Write out, word for word, the part of the material that opens with the line containing "Open the Expense Type dropdown" and closes with the line containing "will pyautogui.click(x=725, y=62).", both included.

__________________________________________________

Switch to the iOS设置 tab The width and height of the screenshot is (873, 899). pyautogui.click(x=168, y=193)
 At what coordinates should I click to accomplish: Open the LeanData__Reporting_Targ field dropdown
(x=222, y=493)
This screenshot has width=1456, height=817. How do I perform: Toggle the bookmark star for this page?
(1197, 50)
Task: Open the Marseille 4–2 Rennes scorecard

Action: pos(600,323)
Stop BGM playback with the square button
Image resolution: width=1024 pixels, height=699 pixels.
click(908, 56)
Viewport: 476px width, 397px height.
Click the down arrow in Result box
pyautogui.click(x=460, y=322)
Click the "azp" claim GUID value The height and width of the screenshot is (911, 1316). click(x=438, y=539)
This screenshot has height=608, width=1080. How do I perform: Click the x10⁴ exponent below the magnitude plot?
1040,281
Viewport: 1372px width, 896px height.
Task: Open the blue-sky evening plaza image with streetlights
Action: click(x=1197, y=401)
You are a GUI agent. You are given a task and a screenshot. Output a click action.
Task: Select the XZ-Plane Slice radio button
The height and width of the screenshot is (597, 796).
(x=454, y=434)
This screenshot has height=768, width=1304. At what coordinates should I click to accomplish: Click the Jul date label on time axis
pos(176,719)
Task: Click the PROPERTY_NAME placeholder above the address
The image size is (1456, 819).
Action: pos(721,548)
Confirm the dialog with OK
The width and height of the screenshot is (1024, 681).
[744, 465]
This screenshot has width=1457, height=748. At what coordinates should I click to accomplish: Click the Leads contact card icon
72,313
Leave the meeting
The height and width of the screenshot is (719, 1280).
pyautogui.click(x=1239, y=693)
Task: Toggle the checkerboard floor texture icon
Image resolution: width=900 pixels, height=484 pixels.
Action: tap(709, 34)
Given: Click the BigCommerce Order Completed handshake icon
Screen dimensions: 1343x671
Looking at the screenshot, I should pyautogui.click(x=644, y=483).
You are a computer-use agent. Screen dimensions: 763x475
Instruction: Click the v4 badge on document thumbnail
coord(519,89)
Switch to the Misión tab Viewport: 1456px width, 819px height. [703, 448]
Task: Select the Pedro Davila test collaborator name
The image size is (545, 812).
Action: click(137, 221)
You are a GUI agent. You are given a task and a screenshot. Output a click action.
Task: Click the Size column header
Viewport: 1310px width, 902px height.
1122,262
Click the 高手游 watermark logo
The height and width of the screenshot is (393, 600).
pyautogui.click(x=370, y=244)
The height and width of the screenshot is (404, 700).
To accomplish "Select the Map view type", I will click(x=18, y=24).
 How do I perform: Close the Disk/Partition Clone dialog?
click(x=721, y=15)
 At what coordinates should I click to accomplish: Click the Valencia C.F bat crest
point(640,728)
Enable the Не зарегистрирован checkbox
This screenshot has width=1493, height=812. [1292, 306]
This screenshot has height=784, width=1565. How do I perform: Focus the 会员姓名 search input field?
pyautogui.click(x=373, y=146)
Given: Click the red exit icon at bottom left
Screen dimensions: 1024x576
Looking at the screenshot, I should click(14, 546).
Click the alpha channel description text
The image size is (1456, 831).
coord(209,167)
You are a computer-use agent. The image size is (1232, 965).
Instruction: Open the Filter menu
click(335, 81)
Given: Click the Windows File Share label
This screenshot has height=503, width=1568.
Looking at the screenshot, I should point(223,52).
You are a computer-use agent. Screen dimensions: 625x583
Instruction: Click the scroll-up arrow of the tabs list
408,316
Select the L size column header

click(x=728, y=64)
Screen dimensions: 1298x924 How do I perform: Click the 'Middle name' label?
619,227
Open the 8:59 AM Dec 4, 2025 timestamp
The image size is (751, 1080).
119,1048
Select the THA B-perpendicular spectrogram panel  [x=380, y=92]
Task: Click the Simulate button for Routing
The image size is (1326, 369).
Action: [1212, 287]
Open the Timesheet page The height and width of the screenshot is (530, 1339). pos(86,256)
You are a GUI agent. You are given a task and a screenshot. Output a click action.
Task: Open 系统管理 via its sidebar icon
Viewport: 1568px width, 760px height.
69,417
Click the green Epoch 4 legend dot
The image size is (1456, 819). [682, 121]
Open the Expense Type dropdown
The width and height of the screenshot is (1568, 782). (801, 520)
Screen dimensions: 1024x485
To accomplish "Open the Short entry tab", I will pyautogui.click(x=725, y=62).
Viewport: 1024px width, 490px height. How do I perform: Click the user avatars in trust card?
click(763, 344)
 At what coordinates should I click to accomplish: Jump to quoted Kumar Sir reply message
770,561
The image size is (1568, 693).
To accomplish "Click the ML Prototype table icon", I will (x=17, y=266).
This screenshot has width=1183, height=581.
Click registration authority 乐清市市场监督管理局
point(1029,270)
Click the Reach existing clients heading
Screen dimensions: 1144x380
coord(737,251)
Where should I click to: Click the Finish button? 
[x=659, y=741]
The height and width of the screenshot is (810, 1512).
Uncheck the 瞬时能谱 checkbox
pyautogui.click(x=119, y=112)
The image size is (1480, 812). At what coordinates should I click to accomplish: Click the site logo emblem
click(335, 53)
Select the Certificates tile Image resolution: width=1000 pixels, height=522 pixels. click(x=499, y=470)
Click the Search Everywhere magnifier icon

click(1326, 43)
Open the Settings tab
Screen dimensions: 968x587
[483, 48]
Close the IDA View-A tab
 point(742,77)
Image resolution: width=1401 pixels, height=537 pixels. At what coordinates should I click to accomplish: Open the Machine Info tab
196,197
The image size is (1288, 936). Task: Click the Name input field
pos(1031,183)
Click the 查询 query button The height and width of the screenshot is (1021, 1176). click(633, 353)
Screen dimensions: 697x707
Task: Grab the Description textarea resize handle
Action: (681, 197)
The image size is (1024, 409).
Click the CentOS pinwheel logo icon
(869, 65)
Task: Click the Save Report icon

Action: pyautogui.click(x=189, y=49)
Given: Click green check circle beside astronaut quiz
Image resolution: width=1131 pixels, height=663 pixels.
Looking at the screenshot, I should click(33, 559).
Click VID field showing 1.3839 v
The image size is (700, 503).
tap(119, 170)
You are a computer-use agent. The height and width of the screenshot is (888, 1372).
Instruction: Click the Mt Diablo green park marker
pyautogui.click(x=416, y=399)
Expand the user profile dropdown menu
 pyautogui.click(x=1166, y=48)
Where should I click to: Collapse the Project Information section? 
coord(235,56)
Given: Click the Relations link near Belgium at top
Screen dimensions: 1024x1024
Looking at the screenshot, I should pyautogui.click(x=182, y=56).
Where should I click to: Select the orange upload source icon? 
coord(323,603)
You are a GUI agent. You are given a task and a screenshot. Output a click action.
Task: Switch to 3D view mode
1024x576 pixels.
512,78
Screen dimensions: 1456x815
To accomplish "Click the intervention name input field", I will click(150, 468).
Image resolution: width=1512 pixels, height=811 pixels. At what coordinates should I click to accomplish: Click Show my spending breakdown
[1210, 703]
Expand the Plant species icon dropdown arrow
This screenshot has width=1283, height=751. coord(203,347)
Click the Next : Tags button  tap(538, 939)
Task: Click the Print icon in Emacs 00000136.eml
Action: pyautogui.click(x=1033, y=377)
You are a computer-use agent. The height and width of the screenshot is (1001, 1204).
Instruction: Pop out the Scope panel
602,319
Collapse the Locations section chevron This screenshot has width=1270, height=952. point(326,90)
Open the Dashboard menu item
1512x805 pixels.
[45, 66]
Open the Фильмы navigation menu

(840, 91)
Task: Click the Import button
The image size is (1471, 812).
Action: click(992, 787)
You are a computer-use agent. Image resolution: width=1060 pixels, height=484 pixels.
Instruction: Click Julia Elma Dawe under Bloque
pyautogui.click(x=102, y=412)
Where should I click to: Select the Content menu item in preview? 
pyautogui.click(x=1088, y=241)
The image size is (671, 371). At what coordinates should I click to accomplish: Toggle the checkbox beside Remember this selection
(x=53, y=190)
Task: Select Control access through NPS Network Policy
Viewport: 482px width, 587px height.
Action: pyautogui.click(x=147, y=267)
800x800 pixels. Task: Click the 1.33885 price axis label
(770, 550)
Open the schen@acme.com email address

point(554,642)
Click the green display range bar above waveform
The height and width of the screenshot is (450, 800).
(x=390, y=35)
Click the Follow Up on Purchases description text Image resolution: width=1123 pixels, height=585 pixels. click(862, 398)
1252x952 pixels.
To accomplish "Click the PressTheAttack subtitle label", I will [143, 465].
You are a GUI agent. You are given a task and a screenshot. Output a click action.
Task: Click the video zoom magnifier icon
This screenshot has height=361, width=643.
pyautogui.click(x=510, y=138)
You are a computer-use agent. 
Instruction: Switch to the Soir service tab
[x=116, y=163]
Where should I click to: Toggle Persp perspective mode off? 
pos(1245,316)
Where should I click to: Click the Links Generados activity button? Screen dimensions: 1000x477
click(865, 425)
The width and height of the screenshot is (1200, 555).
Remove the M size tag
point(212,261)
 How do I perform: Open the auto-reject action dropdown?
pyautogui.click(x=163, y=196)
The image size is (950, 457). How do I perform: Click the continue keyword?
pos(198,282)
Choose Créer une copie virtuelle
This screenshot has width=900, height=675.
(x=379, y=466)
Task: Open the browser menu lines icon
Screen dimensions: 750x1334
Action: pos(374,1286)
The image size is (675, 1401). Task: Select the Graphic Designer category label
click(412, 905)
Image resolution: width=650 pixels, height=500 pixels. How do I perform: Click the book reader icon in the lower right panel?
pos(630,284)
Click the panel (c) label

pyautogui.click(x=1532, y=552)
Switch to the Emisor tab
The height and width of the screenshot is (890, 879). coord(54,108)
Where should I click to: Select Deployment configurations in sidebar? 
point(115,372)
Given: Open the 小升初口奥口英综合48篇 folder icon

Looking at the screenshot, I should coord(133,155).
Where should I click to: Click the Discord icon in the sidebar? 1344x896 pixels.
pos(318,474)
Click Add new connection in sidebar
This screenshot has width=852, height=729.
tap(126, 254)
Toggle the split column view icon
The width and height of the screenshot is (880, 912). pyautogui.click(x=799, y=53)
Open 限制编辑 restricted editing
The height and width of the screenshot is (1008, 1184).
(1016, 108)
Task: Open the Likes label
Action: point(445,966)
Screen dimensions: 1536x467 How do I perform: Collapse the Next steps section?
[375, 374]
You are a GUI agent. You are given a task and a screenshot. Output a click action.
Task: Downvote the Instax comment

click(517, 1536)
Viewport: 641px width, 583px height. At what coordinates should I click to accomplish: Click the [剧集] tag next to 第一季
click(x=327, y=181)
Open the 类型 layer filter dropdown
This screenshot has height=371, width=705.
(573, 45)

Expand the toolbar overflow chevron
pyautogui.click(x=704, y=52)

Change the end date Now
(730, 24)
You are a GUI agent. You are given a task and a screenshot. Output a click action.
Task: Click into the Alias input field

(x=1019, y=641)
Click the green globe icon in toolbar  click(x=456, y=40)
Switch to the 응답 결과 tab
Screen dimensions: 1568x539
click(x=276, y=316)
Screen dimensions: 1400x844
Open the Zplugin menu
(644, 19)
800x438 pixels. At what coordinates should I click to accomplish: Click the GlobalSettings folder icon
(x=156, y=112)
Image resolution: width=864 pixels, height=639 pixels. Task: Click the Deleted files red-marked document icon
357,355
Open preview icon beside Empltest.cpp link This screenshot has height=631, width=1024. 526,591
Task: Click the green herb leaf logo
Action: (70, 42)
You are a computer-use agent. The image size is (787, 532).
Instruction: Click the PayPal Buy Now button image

__________________________________________________

In response:
Open the Expense Type dropdown
The width and height of the screenshot is (1568, 782). (801, 520)
Screen dimensions: 1024x485
To accomplish "Open the Short entry tab", I will pyautogui.click(x=725, y=62).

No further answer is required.